ABOUT THIS TASK -
Work out how many lines below contain "agent". Provide only the figure.

☆ ☆ ☆ ☆ ☆

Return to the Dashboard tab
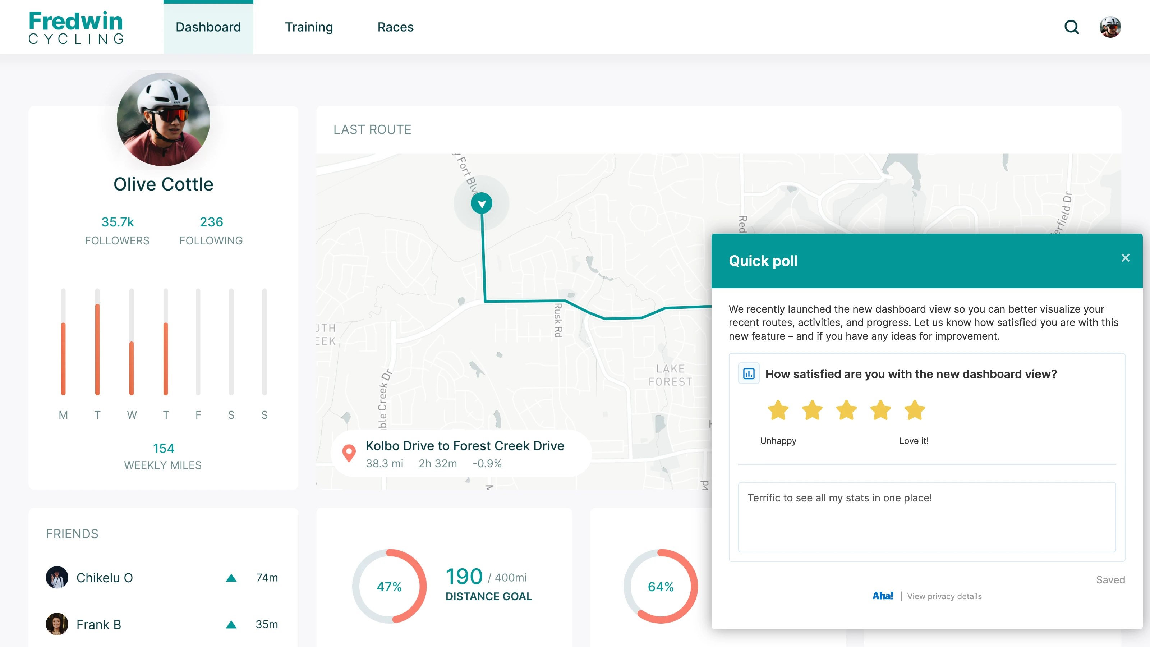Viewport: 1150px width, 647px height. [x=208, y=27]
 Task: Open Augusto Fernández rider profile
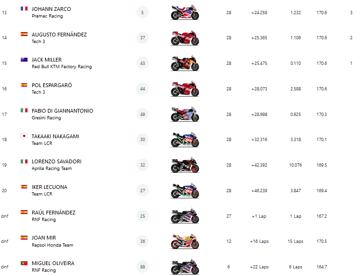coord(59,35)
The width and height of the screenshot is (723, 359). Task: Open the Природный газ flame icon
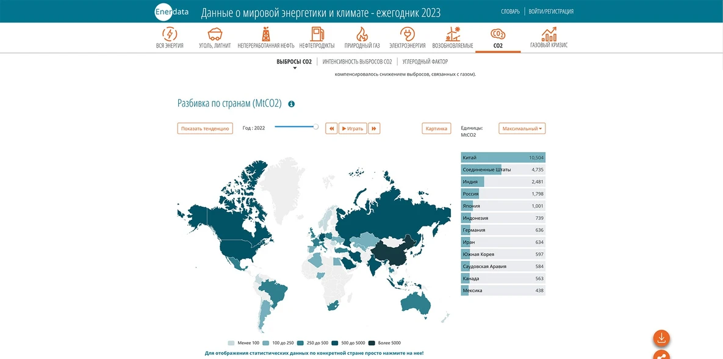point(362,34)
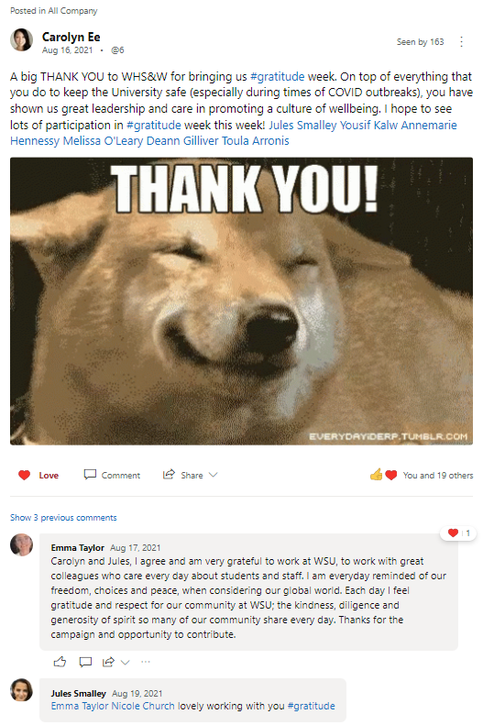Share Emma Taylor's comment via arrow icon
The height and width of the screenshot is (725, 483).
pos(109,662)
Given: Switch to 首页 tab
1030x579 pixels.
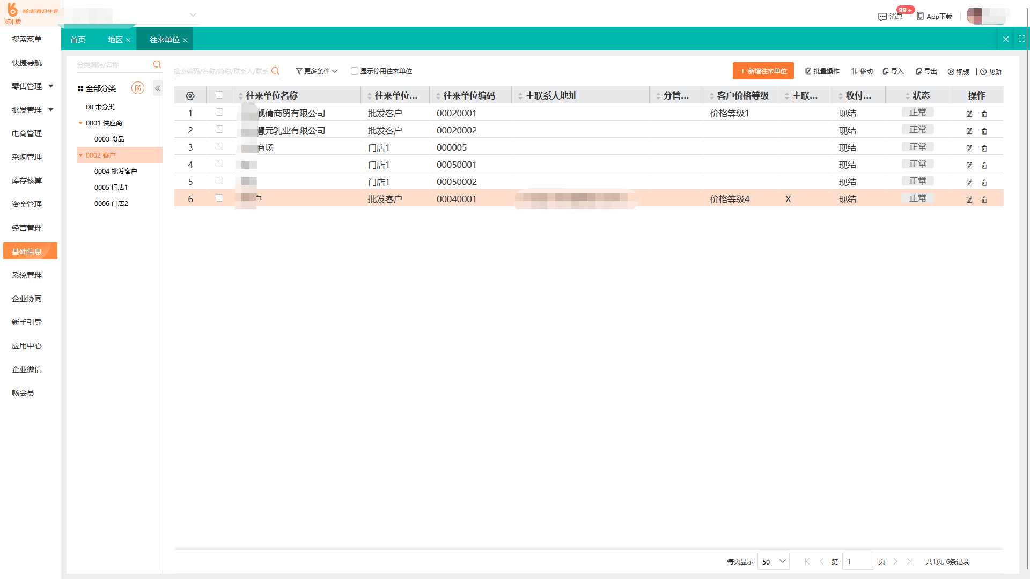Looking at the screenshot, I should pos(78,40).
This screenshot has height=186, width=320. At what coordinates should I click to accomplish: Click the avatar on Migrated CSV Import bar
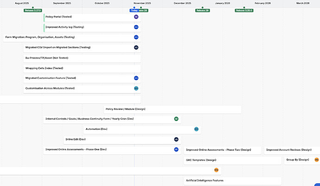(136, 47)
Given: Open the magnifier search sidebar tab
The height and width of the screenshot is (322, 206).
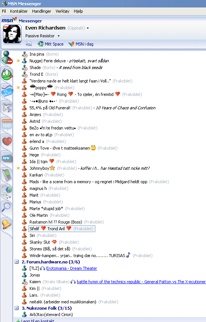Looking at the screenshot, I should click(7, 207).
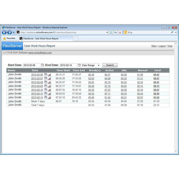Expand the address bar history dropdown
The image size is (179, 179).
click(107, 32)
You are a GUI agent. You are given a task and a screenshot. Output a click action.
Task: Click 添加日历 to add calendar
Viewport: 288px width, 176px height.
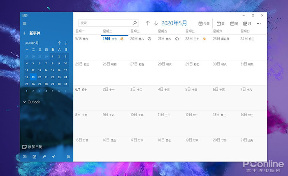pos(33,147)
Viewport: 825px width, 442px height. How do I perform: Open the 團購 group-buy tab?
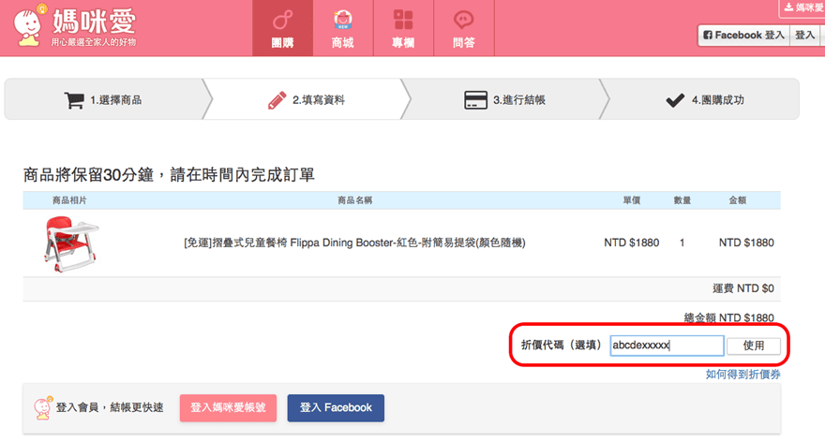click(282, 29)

☆ ☆ ☆ ☆ ☆

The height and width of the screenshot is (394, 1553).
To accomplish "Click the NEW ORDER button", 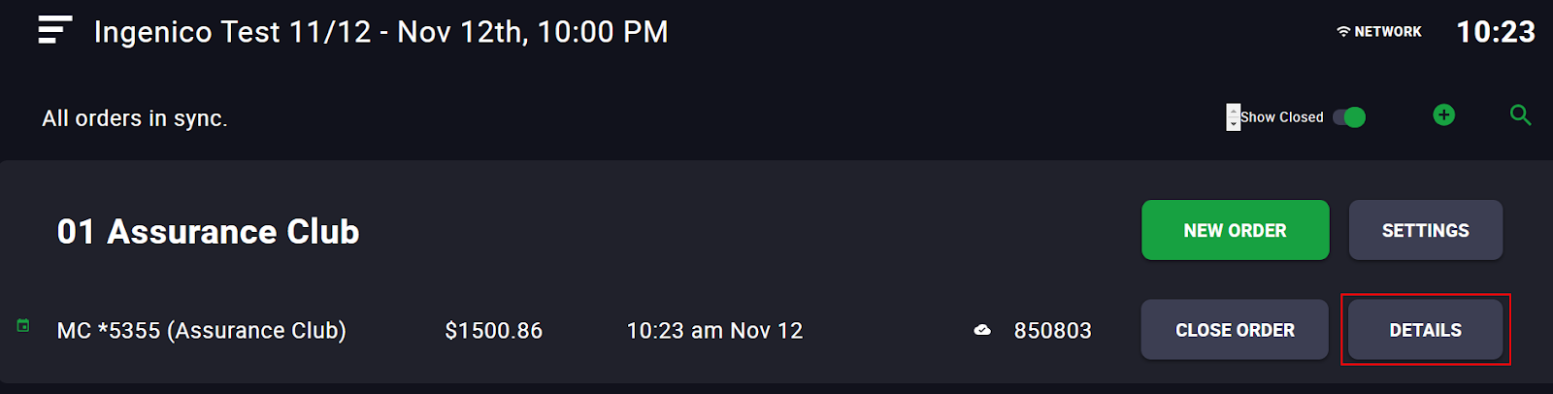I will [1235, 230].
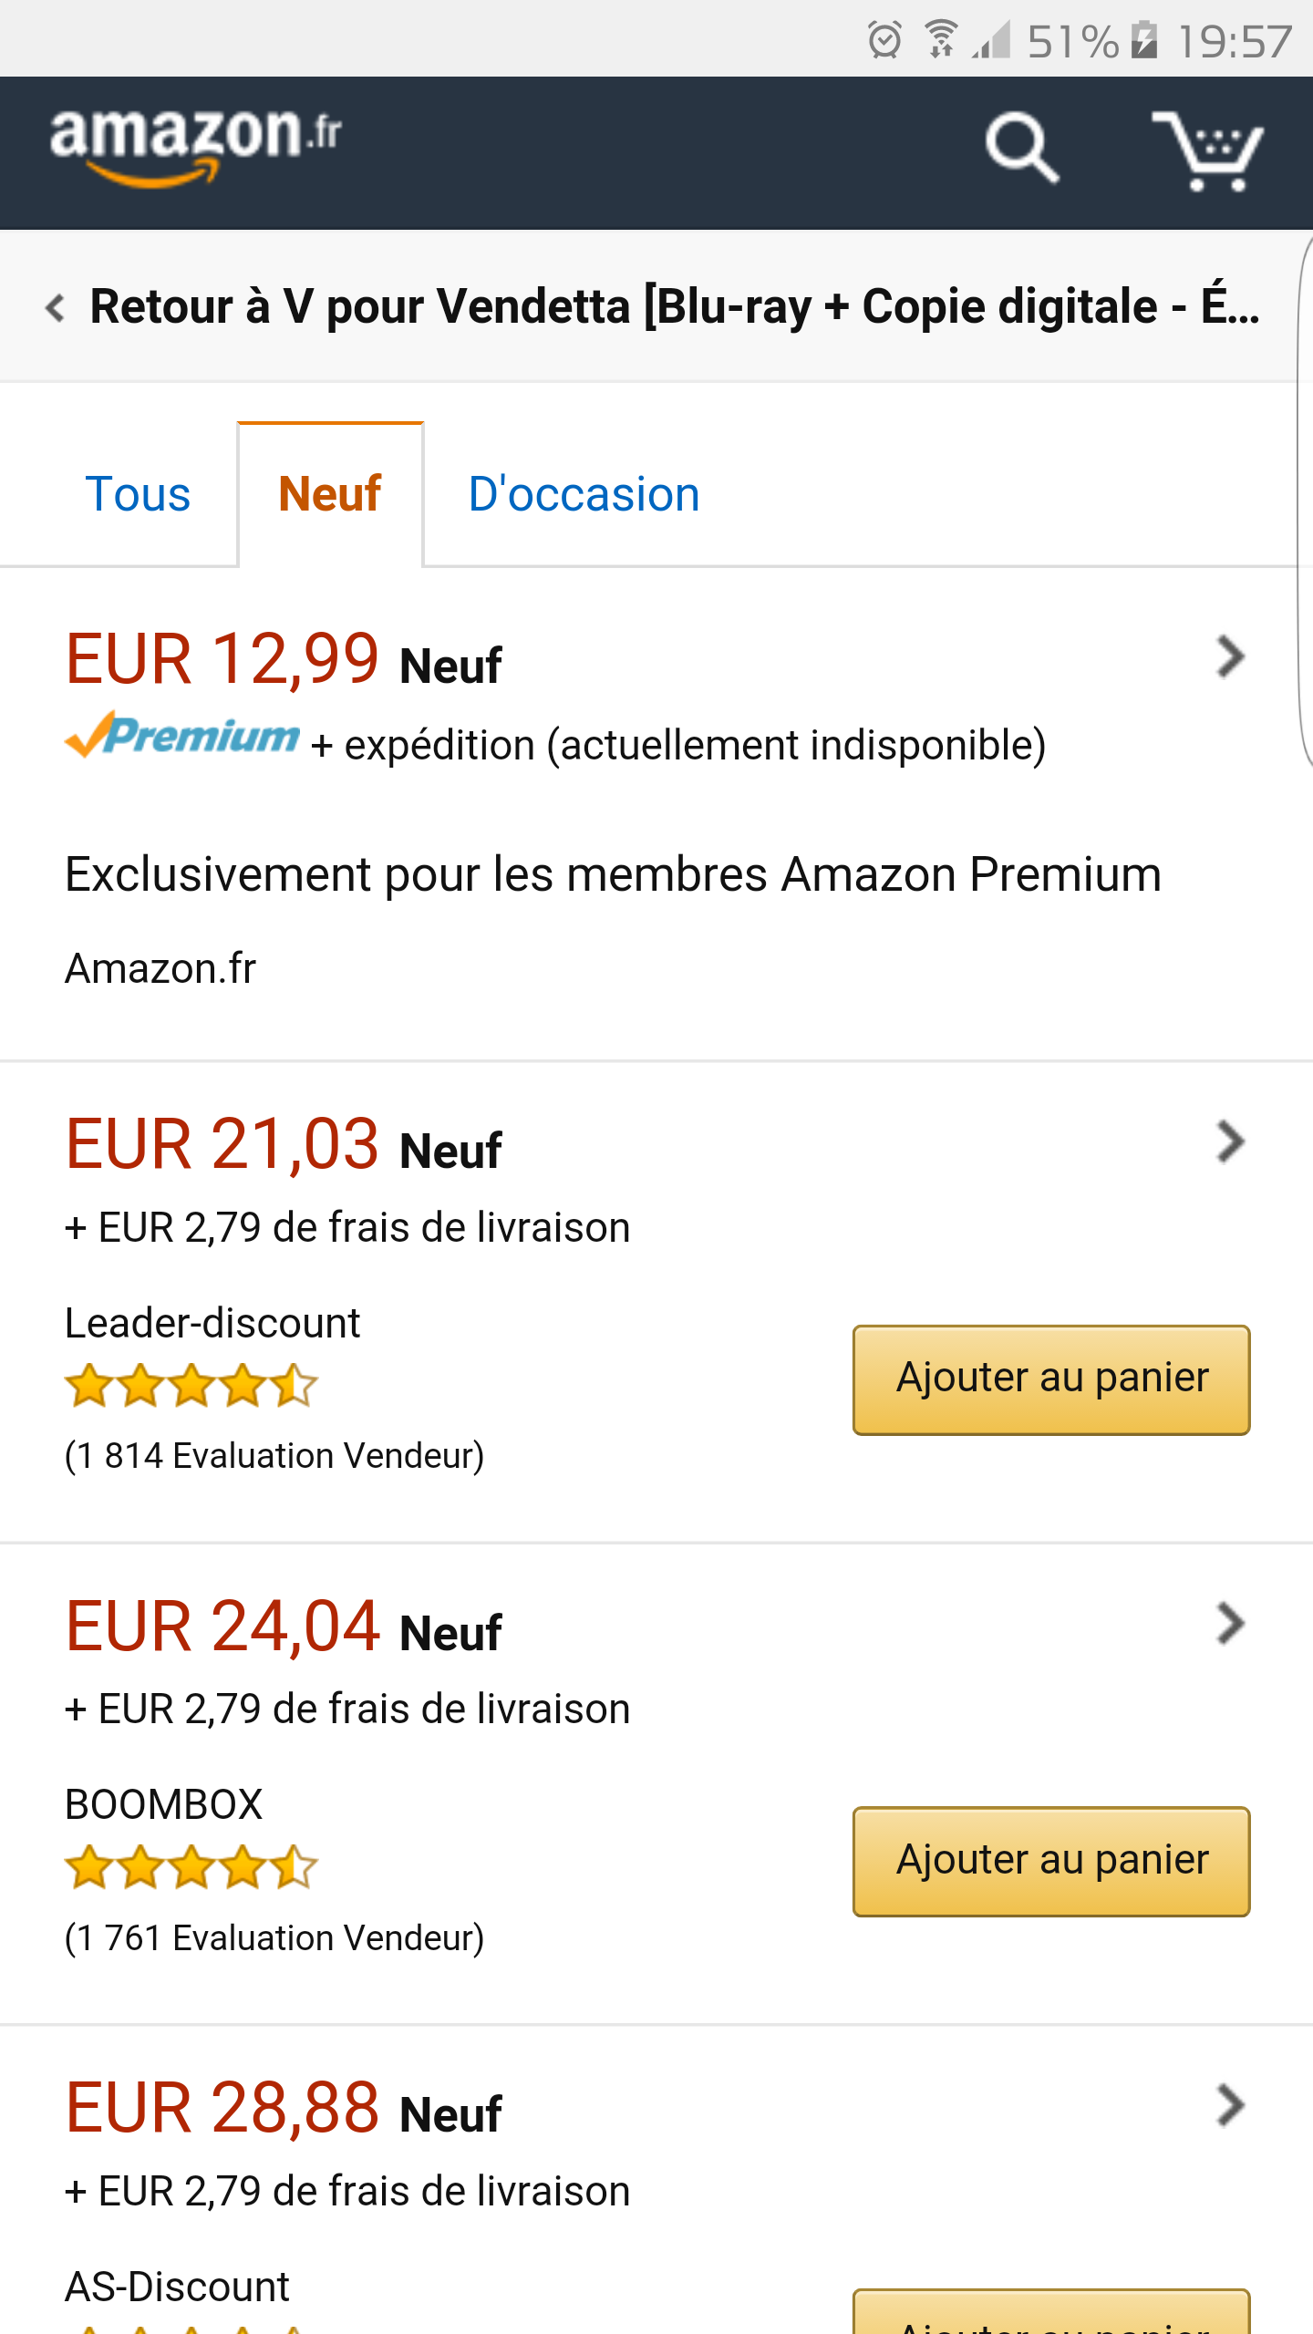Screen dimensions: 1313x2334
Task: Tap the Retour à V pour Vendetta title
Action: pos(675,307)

☆ ☆ ☆ ☆ ☆

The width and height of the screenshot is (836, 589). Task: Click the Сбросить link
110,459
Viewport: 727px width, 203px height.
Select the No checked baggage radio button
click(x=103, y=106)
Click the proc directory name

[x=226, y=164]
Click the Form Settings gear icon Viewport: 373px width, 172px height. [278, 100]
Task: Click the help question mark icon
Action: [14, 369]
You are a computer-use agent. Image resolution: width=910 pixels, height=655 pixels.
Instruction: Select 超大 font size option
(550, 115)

☆ ☆ ☆ ☆ ☆

TASK RESPONSE -
2